Wednesday, February 18, 2015

"The Big Tiny..."

... with a subtitle of 'A Built-it-myself Memoir' by Dee Williams. Really interesting and amusing. I don't remember where I found the reference that made me want to read it. I requested from the local library and found it was available, picked it up, and immediately started reading.

Williams was having a health crisis, which brought about a life-style crisis. Which caused her to completely change her life. After getting a defib. device implanted in her chest, she decided to build a wee little house on a trailer frame. Obviously someone with some basic construction/handyman type skills, but more than willing to ask friends and complete strangers for volumes of advice. She went visit someone who had built a similar 'escape pod' to live in, pare down lifestyle, and used his basic plans/schematics, then designed her own. Building on weekends, when she had spare time from a full time job, with occasional lifting help from friends bribed with beer and pizza.

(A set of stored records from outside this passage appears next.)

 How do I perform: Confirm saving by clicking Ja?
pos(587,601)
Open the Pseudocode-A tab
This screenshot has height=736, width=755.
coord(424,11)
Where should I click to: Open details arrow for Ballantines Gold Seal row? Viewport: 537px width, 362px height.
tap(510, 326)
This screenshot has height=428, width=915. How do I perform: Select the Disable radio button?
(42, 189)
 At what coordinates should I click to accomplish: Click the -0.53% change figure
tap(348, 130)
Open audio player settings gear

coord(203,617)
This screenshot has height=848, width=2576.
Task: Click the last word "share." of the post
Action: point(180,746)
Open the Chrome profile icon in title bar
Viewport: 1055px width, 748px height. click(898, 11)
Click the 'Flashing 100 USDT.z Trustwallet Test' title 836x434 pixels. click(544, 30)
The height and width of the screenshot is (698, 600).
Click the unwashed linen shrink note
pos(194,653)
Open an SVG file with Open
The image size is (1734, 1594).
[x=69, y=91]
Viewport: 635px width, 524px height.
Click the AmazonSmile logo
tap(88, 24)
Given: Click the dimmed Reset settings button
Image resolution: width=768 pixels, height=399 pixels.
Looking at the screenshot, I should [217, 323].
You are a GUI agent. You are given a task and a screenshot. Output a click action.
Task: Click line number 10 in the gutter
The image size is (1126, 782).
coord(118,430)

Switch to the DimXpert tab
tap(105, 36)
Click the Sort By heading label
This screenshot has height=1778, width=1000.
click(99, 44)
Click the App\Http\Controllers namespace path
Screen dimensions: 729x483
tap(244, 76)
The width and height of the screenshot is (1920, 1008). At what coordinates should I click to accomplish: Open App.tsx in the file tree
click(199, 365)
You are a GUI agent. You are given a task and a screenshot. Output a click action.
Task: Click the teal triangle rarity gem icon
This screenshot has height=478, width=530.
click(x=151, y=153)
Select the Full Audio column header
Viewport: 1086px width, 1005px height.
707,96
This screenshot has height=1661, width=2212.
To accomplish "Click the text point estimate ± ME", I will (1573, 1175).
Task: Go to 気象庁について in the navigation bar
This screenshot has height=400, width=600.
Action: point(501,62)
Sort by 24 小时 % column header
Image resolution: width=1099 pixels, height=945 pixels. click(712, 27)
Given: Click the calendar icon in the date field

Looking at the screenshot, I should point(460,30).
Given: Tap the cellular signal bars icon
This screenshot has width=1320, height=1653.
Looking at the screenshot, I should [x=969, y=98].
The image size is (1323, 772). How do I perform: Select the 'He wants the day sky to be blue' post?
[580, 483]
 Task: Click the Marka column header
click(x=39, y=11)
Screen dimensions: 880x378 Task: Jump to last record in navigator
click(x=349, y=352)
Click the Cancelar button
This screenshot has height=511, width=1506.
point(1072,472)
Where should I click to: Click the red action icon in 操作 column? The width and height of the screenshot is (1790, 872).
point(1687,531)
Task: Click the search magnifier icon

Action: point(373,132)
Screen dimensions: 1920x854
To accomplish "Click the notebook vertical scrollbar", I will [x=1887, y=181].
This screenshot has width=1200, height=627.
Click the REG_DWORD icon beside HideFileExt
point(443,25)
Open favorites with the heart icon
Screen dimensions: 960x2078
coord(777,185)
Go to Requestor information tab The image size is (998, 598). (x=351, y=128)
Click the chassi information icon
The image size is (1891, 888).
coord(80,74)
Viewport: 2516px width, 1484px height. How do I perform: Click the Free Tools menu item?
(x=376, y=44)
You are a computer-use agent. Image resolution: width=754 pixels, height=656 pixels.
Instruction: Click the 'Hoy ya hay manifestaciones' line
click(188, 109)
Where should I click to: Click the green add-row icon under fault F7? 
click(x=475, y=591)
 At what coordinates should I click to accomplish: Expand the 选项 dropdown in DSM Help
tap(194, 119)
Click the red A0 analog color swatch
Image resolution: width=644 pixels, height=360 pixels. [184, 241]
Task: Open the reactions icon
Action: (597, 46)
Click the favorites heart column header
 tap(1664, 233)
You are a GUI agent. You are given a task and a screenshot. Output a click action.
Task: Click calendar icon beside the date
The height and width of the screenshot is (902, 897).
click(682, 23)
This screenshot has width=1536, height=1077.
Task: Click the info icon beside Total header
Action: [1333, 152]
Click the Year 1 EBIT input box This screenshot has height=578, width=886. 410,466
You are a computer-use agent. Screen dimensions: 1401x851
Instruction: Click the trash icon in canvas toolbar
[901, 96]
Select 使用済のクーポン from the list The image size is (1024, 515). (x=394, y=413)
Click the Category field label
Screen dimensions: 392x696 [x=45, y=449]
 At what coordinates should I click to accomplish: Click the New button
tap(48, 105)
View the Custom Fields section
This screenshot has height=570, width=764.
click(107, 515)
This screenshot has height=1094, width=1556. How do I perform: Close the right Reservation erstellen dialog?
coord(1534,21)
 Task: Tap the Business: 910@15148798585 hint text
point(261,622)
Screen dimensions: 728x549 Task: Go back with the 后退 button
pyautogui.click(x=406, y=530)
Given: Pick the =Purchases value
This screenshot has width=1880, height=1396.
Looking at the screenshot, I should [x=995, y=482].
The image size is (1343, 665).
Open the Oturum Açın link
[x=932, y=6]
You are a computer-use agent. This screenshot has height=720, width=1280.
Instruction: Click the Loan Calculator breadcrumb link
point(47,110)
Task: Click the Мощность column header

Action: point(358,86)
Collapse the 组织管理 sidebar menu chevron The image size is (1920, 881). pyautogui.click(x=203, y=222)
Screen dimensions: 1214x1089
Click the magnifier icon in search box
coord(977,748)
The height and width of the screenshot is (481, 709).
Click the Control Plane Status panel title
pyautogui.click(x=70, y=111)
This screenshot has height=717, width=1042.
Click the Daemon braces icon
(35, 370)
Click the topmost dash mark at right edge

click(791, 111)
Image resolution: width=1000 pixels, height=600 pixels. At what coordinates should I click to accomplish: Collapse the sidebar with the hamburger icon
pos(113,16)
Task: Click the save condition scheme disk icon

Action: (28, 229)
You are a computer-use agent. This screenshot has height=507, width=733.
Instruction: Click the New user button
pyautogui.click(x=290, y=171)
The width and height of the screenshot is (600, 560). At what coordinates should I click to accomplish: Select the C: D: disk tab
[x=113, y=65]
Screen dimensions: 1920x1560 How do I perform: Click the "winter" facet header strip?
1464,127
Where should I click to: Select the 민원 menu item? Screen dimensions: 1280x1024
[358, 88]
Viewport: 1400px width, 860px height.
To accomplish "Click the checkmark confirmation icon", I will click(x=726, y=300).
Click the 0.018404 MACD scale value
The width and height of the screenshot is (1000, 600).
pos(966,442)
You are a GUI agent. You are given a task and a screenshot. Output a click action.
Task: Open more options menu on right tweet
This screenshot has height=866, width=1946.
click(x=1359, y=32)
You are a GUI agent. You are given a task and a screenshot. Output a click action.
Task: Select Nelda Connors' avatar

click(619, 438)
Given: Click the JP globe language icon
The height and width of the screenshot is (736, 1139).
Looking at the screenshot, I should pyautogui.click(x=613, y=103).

Eventually being able to change from working fulltime to support a house, and the endless, perpetual constant upkeep/maintenance and financial drain homeownership requires to living in the back yard of friends. Nearly off the grid in her little house the size of a public parking space. Powered with a solar panel. She could not figure out how to put a bathroom in the smallest space she would grant, so decided to just buy a gym membership for a place to shower. Then moved to the back corner of friends' lot, and 'borrowed' theirs as needed.

A woman with a great sense of the absurd, a very intriguing book. She lives in the Pacific northwest, having moved there as an adult from the Midwest.  I've read articles about tiny, highly portable houses, as well as some that are permanently in place - making the idea of living simply without lots of belongings, flotsam and jetsam cluttering up your life seem to be a delight. Paring down to the barest of necessities sounds wonderful -and scary, thoroughly intimidating. There is a lot to be said for turtles - carrying the basic necessities with you everywhere you travel (unless you really are a turtle and attempting to cross a busy street.)

She supports herself by giving seminars on alternative dwellings. Since this is all about Dee Williams and her big tiny, I might as well give you the website: www.padtinyhouses.com. According to the blurb in the back of the book, she leads workshops on green building and community design.